[Stored data]

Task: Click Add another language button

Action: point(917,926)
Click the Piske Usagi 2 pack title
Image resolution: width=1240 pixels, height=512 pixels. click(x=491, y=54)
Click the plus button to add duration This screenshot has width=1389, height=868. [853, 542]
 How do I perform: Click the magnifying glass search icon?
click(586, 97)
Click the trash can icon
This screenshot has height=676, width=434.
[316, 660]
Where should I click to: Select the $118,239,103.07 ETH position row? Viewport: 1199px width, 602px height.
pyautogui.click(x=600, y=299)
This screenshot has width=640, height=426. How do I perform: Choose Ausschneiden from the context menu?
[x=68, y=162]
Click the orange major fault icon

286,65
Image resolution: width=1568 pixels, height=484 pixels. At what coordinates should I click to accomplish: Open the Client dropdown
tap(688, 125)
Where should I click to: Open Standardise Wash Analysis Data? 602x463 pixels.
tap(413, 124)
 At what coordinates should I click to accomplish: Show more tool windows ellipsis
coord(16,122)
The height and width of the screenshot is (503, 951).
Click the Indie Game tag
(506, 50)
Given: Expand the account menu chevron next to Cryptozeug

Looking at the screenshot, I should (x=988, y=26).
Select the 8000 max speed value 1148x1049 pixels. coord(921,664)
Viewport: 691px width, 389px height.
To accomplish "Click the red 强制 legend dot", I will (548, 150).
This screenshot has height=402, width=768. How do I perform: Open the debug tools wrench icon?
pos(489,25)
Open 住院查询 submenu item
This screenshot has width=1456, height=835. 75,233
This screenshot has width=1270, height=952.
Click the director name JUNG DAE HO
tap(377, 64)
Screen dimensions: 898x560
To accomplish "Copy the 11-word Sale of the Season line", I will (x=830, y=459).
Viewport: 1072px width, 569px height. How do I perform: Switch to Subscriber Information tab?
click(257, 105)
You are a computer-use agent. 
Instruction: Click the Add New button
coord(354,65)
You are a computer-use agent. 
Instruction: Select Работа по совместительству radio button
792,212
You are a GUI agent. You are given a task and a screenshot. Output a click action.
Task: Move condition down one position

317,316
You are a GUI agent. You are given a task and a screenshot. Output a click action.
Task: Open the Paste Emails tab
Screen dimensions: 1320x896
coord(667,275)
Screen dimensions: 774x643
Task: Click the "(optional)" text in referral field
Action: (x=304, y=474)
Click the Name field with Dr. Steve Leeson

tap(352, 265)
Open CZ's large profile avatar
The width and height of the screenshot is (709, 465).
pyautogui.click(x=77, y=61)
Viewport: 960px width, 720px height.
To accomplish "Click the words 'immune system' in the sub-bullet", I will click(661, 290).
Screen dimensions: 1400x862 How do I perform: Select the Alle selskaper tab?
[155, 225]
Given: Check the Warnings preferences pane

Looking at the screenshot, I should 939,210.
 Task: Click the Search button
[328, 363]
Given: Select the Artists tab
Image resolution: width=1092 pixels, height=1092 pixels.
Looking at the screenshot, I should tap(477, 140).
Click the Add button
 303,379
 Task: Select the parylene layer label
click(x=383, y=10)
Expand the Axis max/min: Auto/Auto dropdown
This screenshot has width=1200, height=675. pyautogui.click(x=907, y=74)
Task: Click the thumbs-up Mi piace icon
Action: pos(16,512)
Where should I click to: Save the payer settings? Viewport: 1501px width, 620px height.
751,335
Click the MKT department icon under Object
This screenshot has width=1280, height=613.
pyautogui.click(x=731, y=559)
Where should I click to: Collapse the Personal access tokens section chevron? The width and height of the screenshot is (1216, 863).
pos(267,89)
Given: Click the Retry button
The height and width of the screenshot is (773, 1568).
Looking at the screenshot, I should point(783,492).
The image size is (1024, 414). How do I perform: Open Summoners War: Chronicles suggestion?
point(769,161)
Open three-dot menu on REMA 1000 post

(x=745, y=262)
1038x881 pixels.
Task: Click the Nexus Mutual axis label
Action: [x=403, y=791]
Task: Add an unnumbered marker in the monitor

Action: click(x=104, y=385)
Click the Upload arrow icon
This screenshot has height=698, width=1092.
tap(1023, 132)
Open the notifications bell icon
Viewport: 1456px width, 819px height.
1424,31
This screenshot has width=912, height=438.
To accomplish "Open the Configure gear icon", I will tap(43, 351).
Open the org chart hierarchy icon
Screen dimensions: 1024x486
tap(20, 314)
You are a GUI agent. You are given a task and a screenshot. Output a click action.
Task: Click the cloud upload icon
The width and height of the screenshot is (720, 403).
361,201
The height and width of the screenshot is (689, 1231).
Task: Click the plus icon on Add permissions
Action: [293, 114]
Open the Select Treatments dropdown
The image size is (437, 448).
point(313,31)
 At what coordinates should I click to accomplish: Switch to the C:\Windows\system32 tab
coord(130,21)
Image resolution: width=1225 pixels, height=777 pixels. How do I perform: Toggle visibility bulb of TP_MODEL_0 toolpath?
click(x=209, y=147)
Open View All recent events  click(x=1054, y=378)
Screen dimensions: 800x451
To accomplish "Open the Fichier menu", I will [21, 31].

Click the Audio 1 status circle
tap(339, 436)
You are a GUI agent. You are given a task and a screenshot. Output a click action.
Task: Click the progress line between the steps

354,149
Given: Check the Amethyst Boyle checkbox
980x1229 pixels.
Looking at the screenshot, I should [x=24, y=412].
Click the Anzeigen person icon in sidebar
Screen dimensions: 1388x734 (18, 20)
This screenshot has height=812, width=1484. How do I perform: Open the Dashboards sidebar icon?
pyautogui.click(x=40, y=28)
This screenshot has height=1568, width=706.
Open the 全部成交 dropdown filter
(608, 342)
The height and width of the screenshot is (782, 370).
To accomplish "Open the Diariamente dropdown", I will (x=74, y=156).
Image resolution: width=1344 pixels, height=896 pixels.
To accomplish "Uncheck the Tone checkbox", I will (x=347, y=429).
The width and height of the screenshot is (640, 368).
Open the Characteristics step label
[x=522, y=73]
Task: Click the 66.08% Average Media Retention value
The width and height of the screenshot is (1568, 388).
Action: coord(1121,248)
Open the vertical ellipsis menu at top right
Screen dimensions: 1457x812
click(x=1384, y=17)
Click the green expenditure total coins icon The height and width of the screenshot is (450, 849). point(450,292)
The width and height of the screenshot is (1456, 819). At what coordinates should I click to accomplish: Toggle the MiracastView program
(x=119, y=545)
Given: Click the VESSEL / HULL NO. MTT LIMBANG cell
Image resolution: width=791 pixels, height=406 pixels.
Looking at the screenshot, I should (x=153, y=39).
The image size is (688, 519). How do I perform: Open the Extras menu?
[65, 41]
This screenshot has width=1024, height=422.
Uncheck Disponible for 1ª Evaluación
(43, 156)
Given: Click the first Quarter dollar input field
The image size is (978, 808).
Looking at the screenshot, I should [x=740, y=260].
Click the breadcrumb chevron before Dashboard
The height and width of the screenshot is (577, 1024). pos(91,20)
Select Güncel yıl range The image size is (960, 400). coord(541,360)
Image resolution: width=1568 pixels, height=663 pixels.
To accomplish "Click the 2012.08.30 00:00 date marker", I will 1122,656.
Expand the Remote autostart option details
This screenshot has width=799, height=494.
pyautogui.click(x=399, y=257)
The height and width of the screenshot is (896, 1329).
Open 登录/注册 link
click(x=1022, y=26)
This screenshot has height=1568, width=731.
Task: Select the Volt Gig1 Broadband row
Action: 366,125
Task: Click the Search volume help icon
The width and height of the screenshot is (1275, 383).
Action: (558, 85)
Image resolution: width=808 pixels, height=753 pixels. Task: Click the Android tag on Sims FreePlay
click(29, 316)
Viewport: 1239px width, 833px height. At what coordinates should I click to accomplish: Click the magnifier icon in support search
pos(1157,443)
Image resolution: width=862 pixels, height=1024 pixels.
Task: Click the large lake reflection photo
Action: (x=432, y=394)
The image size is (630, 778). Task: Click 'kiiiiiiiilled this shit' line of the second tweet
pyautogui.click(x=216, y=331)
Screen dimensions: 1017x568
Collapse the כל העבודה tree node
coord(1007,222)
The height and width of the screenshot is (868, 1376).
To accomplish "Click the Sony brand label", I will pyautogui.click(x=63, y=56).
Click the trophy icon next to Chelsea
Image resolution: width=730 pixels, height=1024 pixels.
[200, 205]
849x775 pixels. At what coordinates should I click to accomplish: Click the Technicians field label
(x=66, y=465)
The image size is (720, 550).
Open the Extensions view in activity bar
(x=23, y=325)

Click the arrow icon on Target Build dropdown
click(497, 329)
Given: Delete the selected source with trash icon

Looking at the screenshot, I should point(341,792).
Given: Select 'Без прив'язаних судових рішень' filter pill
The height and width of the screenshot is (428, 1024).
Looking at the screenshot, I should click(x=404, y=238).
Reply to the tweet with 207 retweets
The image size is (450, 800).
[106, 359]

EXERCISE AIM – All lines above from the line with "Where should I click to: Open" through the line with "Viewport: 691px width, 389px height.", both included, are to be set down exactly, with nothing else.

RESPONSE TO THIS TASK –
Where should I click to: Open Standardise Wash Analysis Data? 602x463 pixels.
tap(413, 124)
 At what coordinates should I click to accomplish: Show more tool windows ellipsis
coord(16,122)
The height and width of the screenshot is (503, 951).
Click the Indie Game tag
(506, 50)
Given: Expand the account menu chevron next to Cryptozeug

Looking at the screenshot, I should (x=988, y=26).
Select the 8000 max speed value 1148x1049 pixels. coord(921,664)
Viewport: 691px width, 389px height.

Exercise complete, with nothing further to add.